Copy `docker/.env.example` to `.env` and fill in API keys. At minimum you need one LLM provider key (Anthropic, OpenAI, Google, or OpenRouter).

## Architecture Notes

- State lives on disk in `.sf/` — no in-memory state survives across sessions
- Bundled extensions/agents sync to `~/.sf/agent/` on every launch
- LLM providers are lazy-loaded on first use to reduce cold-start time
- Native Rust engine handles grep, glob, ps, highlight, ast, diff

## SF Planning State

`.sf/` is the canonical home for SF agent state. It contains milestone plans, slice plans, task plans, and ephemeral working files under `.sf/milestones/`, `.sf/STATE.md`, `.sf/QUEUE.md`, and related artifacts.

**Promote-only rule:** Agent state (the `.sf/` directory under `~/.sf/projects/<hash>/`) is transient and gitignored — never committed directly. Project state (`.sf/` tracked in the repo root) contains only human-authored artifacts such as `DECISIONS.md`, `KNOWLEDGE.md`, `REQUIREMENTS.md`, `ROADMAP.md`, and `STATE.md`.

Promoted artifacts — milestone summaries, architecture decision records (ADRs), and durable specifications — belong in tracked documentation directories:

- `docs/plans/` — reviewed implementation plans promoted from `.sf/` milestone planning
- `docs/adr/` — accepted architectural decisions promoted from `.sf/DECISIONS.md`
- `docs/specs/` — long-lived behavior contracts and API specifications

**Naming conventions:**
- Milestone IDs: `M001`, `M002`, …
- Slice IDs: `S01`, `S02`, …
- Task IDs: `T01`, `T02`, …

**Commands:**
- `sf plan promote <source>` — copy a file from `.sf/` to `docs/plans/`, `docs/adr/`, or `docs/specs/`
- `sf plan list` — list milestone and slice files in `.sf/`
- `sf plan diff` — compare `.sf/` state with promoted `docs/` artifacts

See [`docs/plans/README.md`](docs/plans/README.md), [`docs/adr/README.md`](docs/adr/README.md), and [`docs/specs/README.md`](docs/specs/README.md) for directory-specific conventions.

## Eval Dump Inbox

SF/Pi automatically loads `AGENTS.md` and `CLAUDE.md` from the repo tree at
startup. It does not automatically load `TODO.md`, but this repo uses root
`TODO.md` as a temporary human dump inbox for eval and self-evolution ideas.

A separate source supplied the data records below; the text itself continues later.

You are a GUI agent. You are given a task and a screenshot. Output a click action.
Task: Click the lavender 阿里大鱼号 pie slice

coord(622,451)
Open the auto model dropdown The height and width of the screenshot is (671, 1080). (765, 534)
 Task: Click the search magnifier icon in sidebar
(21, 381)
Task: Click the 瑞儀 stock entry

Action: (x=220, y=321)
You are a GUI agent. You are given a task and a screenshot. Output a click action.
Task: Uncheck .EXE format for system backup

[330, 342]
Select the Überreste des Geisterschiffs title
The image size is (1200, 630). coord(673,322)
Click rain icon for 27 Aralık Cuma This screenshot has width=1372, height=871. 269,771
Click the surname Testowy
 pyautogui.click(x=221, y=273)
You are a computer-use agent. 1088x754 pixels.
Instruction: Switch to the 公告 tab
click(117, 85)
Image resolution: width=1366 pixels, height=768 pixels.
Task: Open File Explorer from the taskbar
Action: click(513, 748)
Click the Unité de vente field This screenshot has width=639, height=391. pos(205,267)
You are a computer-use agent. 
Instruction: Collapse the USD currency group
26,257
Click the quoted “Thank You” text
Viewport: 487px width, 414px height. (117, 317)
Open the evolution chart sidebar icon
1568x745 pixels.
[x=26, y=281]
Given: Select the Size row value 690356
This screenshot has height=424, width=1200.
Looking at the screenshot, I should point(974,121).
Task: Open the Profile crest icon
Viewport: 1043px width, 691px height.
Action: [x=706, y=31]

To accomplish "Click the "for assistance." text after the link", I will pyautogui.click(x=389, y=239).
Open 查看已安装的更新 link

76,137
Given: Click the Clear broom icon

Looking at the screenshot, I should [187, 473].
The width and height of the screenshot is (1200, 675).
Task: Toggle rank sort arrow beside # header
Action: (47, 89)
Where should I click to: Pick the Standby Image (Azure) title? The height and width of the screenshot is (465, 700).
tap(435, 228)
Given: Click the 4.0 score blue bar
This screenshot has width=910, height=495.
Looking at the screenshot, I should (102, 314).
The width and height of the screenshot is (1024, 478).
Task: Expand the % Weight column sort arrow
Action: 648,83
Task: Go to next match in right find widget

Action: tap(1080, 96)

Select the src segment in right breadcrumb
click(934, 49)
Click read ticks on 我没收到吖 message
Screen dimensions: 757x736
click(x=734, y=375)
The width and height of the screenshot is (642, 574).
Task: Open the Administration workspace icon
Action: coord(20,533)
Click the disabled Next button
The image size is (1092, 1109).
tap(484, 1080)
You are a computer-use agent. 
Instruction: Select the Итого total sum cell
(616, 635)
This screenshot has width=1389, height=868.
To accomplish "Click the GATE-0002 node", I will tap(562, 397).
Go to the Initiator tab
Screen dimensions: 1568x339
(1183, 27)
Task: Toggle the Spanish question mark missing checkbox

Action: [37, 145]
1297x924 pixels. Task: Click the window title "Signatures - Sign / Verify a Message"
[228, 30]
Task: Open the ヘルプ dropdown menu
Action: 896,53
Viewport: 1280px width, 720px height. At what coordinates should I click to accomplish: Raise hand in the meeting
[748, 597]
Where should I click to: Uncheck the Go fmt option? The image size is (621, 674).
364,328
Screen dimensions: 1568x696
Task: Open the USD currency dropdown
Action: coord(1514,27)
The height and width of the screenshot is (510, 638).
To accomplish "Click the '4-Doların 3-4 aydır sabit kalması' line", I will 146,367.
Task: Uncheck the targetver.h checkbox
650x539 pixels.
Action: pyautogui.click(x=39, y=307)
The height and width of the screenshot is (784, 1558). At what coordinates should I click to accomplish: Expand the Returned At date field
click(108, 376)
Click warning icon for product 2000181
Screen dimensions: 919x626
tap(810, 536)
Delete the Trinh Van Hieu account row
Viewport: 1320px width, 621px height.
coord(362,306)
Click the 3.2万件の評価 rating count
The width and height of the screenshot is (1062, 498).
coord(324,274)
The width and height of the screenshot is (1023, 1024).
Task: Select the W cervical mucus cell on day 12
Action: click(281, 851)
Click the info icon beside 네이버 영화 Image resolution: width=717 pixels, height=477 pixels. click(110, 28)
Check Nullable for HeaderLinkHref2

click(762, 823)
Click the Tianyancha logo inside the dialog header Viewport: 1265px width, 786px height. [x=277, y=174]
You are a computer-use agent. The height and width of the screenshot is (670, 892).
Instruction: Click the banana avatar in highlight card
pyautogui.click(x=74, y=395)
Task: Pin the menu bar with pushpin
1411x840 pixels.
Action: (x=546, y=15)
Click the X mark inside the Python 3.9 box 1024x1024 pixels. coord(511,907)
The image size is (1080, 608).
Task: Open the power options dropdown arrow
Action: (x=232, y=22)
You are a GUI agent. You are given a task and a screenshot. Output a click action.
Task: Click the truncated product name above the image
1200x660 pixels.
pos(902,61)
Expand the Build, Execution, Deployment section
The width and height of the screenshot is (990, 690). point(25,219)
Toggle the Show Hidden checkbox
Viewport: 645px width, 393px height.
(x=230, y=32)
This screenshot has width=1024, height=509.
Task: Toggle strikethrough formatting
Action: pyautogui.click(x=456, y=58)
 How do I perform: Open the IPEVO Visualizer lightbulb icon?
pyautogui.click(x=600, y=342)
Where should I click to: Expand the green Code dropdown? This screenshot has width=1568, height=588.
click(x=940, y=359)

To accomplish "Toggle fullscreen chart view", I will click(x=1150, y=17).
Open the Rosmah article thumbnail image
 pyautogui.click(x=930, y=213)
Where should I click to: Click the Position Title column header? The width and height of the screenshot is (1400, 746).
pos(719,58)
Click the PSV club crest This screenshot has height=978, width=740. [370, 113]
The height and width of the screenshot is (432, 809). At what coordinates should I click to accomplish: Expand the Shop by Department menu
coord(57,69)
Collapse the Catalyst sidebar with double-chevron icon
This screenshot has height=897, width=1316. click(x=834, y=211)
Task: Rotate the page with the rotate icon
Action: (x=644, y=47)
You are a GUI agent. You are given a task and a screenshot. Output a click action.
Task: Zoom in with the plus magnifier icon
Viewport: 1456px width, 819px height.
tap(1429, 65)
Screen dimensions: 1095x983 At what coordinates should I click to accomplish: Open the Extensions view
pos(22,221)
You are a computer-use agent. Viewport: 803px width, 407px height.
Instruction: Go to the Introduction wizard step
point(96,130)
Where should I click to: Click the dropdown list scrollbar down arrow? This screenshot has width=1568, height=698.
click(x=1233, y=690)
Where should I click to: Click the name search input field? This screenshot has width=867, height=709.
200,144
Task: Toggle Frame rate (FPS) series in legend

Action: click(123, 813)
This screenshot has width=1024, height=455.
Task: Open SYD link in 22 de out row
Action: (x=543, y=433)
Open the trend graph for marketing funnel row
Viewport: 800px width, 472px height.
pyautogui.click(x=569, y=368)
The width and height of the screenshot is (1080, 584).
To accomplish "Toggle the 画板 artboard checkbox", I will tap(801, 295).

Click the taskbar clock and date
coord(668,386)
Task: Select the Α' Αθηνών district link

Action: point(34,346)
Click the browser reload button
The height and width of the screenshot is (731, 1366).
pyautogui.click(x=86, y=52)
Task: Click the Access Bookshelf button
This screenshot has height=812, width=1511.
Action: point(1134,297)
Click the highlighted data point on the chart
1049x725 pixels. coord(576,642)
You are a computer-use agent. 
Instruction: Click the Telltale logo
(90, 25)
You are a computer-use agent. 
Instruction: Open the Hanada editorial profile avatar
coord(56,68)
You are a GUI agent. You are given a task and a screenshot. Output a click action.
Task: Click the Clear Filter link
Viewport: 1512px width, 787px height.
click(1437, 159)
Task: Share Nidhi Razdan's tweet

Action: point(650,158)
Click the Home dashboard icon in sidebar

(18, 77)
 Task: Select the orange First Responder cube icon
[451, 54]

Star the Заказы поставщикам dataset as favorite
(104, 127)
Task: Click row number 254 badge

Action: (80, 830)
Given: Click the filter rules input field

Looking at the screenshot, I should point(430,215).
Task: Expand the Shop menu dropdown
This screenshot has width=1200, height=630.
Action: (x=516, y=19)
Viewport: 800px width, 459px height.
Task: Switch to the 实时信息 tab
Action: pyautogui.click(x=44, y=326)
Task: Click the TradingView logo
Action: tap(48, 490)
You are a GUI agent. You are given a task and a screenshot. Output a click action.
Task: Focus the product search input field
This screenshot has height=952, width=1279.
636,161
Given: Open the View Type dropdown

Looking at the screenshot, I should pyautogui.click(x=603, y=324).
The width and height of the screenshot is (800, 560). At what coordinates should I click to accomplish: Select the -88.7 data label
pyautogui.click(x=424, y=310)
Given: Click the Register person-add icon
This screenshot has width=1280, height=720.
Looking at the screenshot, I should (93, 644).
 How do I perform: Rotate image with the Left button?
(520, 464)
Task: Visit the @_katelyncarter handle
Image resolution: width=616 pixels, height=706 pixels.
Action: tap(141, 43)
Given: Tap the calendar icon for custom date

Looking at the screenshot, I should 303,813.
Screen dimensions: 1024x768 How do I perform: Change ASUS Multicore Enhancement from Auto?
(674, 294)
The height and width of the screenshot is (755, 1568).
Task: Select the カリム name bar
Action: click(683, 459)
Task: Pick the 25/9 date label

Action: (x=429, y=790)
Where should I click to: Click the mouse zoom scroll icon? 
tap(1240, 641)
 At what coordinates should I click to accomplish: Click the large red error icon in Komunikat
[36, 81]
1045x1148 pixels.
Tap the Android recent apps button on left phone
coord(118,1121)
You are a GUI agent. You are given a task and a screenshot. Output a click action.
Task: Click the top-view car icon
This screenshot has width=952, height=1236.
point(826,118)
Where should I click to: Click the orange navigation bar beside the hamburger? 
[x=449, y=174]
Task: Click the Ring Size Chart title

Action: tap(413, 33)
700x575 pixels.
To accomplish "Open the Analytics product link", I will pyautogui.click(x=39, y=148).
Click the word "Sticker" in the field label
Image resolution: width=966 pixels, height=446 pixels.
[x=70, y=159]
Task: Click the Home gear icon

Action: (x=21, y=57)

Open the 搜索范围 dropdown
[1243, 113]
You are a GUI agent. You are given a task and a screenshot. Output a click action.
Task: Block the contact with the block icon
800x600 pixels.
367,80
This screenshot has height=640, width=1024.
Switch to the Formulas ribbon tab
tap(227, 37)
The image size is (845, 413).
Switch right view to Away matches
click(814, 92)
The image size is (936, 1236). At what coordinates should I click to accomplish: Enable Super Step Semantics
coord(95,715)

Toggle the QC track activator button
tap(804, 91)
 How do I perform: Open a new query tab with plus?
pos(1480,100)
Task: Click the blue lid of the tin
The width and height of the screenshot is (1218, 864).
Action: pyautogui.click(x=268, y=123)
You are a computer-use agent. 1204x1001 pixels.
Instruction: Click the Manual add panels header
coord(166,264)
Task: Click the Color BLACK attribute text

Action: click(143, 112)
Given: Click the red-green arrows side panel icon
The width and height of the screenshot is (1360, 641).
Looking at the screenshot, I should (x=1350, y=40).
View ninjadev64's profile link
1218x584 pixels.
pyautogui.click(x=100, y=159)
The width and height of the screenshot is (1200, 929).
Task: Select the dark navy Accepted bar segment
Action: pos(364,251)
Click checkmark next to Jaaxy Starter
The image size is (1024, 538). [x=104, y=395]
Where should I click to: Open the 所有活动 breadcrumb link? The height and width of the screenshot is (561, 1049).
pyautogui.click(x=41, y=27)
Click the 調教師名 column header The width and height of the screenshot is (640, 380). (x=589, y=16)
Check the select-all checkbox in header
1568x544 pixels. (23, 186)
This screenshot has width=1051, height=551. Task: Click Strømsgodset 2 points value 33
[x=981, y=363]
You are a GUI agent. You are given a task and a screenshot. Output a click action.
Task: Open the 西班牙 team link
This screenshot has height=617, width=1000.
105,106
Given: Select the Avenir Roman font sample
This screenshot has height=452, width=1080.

When a repo contains a root `TODO.md`, treat it as a temporary dump inbox and
read it before planning substantive work in that repo. This applies even when
the user does not explicitly mention evals. Treat the `Raw Dump Inbox` section
as untriaged source material, not as durable instructions. Triage it into
reviewable artifacts: concrete eval cases, harness gaps, memory extraction
requirements, docs, tests, or follow-up implementation tasks. After triage,
remove the processed dump notes from `TODO.md` so the file returns to an empty
inbox/template state. Do not treat dumped notes as runtime memory or approved
behavior until they are converted into tested, versioned project artifacts.

## CI/CD

- `ci.yml` — builds, tests, gates merges to main
- `pipeline.yml` — three-stage release (dev → test → prod)
- `pr-risk.yml` — PR risk classification
- `ai-triage.yml` — AI-based issue/PR triage

## Code Quality Tooling

The repository uses the following quality tools:

- **Biome** — root source linting via `npm run lint` and autofix via `npm run lint:fix`
  - Scope: `src/` plus versioned JSON checks
  - Config: `biome.json`
  - Format touched files with `npx biome check --write <paths>`; full-repo formatting is not the current CI gate.
- **ESLint** — web app linting via `npm --prefix web run lint`
  - Scope: `web/`
  - Config: `web/eslint.config.mjs`
- **TypeScript** — Strict mode enabled; run `npm run typecheck:extensions`
- **Knip** — Detect unused code and dependencies: `npx knip` (config at `knip.json`)
- **jscpd** — Detect duplicate code: `npx jscpd` (config at `.jscpd.json`)
- **Tech Debt Scanner** — `node scripts/tech-debt-scan.mjs`
  - Tracks TODO/FIXME/HACK/XXX counts against thresholds
- **Secret Scan** — `npm run secret-scan` (pre-commit hook available via `npm run secret-scan:install-hook`)
- **Coverage** — `npm run test:coverage` (Vitest V8 coverage with 40/40/20/20 thresholds)

## Dev Container

A Dev Container configuration is available at `.devcontainer/devcontainer.json`.
Open the repository in VS Code with the Dev Containers extension, or run:

```bash
devcontainer up --workspace-folder .
```

The container includes Node 24, Rust, GitHub CLI, Docker-in-Docker, and recommended VS Code extensions.

## Dependency Updates

Dependabot is configured at `.github/dependabot.yml` for:
- Root npm dependencies (weekly, grouped by ecosystem)
- Web app dependencies (weekly)
- GitHub Actions (weekly)

## Issue Labels

Label definitions are at `.github/labels.yml`. Apply labels using:

```bash
# Create a single label
gh label create priority/P0 --color B60205 --description "Critical — blocks release"

# Or use a label management action in CI
```